Fidèle à la Wallonie
Véritable success-story wallonne, Lasea connaît une croissance continue de 34% chaque année. Référencée dans le « Top 50 des entreprises belges les plus en croissance », Lasea a ainsi déjà placé pas moins de 250 machines de haute puissance à travers le monde, dont tout récemment une première machine aux Pays-Bas. Pour conforter cette réputation internationale, l’entreprise a développé ses activités en créant trois bureaux à l’étranger. En 2012 à Bordeaux – où une dizaine d’ingénieurs élaborent notamment des composantes optiques des machines lasers –, en 2016 aux Etats-Unis et en 2017 en Suisse. « Ces deux filiales, moins grandes que celle de Bordeaux, permettent entre autres de montrer les machines aux clients sur place et de faire tester de nouveaux prototypes », souligne Axel Kupisiewicz.
Luxe suprême pour une entreprise, Lasea reçoit un nombre de demandes supérieur à sa capacité de production ! « Il n’y a pas assez de personnel qualifié en Belgique pour cette technique, ce qui nous pousse à aller voir à l’étranger, avance l’entrepreneur.
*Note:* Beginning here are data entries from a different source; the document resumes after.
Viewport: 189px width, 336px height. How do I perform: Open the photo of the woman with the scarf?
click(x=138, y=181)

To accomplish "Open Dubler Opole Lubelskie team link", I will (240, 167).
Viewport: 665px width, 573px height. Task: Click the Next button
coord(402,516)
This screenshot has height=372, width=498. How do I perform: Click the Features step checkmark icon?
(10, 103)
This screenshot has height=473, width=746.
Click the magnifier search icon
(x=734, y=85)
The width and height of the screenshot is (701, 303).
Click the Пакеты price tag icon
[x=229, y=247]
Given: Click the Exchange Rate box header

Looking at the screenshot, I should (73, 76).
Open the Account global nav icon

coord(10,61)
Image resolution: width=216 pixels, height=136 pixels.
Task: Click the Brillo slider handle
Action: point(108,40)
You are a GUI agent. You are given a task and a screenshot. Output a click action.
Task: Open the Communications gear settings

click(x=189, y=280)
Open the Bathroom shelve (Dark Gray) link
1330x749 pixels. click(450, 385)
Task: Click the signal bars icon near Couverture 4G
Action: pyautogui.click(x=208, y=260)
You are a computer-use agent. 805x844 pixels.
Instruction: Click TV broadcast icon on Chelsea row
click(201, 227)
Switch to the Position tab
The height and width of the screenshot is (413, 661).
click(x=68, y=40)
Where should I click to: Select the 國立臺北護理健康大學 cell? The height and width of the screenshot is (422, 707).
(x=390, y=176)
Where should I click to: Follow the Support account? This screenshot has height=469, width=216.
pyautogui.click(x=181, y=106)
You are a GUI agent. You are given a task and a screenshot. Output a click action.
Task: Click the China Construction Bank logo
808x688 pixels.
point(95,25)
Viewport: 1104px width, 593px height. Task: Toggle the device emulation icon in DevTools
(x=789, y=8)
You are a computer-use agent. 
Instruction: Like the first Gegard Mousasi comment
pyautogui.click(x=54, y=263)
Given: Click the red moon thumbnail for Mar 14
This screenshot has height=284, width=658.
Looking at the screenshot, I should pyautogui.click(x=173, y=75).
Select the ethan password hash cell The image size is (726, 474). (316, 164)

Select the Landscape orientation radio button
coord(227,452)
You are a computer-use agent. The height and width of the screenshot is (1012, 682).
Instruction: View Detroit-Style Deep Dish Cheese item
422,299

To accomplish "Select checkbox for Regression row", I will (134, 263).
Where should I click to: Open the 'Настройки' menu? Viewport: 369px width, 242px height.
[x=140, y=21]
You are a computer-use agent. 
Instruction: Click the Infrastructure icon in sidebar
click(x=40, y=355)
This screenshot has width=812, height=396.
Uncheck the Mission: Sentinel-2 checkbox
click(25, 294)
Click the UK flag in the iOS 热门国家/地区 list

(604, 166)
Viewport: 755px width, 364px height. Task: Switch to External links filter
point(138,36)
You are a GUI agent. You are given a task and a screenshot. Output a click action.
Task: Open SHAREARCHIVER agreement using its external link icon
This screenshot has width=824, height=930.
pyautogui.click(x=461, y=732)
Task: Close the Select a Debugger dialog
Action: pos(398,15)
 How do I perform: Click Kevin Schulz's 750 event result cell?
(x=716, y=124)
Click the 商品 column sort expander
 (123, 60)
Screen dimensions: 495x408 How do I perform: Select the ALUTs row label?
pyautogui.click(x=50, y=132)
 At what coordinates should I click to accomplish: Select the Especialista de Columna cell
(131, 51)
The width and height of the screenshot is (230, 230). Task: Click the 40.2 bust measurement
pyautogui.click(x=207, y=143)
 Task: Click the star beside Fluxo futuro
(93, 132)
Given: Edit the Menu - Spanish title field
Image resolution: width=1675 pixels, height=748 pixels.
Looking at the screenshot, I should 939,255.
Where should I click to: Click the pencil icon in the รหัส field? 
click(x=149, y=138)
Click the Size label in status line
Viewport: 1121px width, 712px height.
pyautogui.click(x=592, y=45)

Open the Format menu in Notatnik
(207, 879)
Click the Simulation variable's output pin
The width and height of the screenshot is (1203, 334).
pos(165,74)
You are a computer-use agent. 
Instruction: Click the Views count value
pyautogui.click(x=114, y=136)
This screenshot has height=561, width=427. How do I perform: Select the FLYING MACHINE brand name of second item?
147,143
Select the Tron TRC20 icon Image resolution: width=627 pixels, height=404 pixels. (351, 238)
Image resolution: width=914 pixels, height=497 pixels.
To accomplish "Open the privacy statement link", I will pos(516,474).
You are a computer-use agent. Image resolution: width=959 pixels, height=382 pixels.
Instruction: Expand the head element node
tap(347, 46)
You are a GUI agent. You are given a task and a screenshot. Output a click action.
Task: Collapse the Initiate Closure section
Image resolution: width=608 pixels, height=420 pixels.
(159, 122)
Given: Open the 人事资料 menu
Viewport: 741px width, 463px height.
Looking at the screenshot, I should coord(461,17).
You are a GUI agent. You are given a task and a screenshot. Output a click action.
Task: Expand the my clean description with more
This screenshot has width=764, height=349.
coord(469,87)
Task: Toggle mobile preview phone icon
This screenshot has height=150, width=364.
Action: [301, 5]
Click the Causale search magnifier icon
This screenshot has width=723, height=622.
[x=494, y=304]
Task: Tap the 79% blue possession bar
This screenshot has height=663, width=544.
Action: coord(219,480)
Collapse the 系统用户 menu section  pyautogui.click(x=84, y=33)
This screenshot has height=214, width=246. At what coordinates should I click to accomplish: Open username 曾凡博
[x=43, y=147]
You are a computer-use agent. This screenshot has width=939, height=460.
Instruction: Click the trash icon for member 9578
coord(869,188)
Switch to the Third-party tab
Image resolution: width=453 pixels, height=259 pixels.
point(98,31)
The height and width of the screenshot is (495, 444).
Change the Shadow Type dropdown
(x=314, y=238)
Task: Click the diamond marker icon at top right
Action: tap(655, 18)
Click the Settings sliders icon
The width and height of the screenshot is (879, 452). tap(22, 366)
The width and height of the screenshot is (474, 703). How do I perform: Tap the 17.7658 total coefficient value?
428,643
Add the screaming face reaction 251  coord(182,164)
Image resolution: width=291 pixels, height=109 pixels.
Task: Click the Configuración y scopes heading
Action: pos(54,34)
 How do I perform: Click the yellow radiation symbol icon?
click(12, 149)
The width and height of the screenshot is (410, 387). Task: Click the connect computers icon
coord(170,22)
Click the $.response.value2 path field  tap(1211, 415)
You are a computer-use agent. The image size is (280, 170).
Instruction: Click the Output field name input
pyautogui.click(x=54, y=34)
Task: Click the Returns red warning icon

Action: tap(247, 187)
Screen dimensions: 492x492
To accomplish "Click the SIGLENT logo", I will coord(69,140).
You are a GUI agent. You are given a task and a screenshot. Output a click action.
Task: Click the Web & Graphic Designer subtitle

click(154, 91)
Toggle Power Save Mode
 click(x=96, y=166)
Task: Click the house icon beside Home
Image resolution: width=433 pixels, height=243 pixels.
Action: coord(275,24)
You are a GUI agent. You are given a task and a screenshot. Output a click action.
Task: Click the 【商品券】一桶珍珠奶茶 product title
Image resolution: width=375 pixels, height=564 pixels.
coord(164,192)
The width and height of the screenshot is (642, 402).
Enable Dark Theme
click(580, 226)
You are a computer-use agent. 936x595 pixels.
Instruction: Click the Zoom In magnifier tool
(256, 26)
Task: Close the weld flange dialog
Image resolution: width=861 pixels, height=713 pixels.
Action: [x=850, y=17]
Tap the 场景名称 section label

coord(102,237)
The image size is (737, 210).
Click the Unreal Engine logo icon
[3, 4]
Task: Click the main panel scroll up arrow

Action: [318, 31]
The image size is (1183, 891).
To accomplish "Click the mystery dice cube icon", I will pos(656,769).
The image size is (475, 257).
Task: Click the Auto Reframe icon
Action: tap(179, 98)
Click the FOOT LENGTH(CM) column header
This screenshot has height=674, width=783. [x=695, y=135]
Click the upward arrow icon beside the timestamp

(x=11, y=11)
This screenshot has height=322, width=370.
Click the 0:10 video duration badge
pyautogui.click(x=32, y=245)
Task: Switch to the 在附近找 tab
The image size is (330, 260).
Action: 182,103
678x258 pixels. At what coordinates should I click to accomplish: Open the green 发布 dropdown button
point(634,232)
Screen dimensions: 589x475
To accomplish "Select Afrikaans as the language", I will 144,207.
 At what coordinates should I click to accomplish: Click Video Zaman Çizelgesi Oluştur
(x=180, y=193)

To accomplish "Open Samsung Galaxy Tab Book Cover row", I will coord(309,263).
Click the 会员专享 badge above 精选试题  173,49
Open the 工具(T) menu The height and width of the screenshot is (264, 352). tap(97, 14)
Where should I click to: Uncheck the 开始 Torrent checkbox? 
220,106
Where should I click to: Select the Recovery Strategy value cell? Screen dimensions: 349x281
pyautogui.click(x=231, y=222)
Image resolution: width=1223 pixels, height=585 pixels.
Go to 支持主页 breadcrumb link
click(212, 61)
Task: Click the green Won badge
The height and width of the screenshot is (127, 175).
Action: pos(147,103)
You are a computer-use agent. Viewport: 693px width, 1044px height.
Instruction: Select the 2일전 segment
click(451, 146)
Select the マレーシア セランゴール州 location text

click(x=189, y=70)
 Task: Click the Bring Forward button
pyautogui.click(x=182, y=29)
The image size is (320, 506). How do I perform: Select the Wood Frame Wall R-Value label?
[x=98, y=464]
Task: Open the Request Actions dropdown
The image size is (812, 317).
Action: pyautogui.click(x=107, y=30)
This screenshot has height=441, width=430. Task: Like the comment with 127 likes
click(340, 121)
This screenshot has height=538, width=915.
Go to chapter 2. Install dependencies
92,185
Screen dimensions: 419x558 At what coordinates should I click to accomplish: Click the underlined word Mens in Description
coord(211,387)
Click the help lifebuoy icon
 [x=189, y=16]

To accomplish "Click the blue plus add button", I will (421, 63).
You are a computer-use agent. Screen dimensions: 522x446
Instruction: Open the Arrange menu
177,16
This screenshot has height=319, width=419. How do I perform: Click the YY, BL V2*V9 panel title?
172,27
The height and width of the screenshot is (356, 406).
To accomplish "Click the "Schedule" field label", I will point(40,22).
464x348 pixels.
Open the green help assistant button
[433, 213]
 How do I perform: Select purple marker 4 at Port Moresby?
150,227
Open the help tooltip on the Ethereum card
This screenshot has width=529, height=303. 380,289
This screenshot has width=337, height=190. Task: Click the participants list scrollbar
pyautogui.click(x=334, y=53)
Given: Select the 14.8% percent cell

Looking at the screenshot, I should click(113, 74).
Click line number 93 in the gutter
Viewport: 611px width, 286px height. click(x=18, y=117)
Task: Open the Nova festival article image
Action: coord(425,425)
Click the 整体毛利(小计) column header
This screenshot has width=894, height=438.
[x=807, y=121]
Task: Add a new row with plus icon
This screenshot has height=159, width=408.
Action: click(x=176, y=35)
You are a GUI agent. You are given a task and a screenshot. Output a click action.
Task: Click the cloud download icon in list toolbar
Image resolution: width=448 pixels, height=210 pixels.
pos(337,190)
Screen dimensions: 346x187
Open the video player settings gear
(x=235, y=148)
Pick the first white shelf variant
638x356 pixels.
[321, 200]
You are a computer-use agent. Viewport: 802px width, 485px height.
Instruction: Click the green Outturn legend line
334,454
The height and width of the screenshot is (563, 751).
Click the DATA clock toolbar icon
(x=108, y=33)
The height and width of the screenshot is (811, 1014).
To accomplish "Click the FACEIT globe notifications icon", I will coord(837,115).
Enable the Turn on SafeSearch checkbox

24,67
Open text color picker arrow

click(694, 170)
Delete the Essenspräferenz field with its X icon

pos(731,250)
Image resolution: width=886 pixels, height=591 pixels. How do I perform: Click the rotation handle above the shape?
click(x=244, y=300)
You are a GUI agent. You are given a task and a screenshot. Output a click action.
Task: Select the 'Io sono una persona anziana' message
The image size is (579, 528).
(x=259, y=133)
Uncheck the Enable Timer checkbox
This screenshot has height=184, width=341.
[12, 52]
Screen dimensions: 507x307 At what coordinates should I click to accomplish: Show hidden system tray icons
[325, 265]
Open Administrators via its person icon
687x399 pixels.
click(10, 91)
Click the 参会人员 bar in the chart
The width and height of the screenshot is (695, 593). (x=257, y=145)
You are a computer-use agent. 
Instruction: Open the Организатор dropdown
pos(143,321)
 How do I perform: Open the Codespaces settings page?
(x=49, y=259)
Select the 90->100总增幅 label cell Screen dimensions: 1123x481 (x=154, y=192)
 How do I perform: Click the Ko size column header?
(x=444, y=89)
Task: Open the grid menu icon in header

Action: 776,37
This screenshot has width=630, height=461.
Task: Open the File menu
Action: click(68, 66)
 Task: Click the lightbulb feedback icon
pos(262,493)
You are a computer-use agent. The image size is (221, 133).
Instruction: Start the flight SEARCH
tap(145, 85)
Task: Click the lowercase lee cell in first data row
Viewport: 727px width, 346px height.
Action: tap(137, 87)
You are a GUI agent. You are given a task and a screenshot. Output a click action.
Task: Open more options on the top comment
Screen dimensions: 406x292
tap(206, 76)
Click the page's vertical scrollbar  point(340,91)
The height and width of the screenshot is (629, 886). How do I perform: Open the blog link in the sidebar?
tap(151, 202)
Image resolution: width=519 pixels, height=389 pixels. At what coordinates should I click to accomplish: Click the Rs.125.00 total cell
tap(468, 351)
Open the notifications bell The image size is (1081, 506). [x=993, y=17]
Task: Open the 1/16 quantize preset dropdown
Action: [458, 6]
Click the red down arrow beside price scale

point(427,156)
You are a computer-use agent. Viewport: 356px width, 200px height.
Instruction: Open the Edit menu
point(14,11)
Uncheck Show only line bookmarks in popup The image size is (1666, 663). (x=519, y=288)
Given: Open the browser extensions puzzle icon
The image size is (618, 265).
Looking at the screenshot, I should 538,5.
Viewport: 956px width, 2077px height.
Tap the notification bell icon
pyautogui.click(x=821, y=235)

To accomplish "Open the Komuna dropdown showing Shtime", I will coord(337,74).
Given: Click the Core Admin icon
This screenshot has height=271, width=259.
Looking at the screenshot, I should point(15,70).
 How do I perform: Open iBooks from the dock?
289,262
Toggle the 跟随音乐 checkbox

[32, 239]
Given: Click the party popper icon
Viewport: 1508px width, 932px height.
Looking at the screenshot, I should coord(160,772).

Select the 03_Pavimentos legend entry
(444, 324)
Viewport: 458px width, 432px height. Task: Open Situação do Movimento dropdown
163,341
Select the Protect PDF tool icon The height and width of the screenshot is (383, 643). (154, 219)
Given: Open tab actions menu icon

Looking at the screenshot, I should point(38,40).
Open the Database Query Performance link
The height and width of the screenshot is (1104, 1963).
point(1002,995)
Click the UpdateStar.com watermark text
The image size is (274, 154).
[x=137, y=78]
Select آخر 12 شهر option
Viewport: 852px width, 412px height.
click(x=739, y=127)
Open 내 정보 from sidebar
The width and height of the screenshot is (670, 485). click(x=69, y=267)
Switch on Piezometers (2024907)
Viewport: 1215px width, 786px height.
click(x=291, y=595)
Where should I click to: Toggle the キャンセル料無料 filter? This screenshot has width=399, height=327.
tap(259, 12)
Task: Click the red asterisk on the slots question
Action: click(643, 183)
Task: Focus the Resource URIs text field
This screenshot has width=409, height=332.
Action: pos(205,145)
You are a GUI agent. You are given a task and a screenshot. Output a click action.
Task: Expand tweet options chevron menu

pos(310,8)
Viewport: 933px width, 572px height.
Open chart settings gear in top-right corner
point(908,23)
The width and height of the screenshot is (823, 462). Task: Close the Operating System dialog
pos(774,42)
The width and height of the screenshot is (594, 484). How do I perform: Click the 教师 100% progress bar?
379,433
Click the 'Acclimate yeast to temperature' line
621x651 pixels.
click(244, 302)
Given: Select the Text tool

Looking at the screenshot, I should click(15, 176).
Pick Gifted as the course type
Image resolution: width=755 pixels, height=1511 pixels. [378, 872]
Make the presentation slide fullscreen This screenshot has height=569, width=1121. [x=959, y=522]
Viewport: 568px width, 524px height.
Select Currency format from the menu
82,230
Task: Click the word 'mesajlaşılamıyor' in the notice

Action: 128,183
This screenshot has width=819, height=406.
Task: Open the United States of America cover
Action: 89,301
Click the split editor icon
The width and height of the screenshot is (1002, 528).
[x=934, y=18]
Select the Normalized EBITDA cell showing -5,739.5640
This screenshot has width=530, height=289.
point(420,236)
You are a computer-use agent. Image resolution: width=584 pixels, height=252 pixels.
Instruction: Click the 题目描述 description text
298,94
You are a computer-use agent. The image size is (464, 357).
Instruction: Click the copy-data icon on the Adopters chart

Aujourd’hui, environ 25% de nos employés proviennent d’autres pays : Portugal, Angleterre, Espagne Suisse ou France. » Vu la réputation à l’étranger de Lasea, pourquoi ne pas envisager un jour une délocalisation ? « La question s’est déjà posée, mais nous tenons à rester en Wallonie. Parce qu’un organisme comme l’Agence Wallonne pour l’Exportation est un excellent levier. Et parce qu’en Wallonie, le soutien à la créativité et à l’innovation nous permet d’être au moins égal, voire supérieur, à celui des entreprises qui génèrent 1 à 2 milliards d’euros de chiffre d’affaires. C’est important pour Lasea de rester dans le pays où nous sommes nés. »
Un nouveau bâtiment en 2020
Pour répondre à une demande sans cesse croissante, l’entreprise, qui occupe actuellement une septantaine de personnes et qui engage à un rythme soutenu, a décidé de faire construire un nouveau bâtiment juste à côté de l’ancien. « La surface totale sera plus que doublée, cela nous permettra d’engager plus de monde encore et de produire plus de machines », explique Axel Kupisiewicz, qui espère ainsi quasi quadrupler la capacité de production de Lasea.
Le chantier des nouveaux locaux, dont le coût s’élèverait à six millions d’euros, devrait démarrer fin 2018, une fois les permis obtenus. Il devrait être opérationnel en 2020.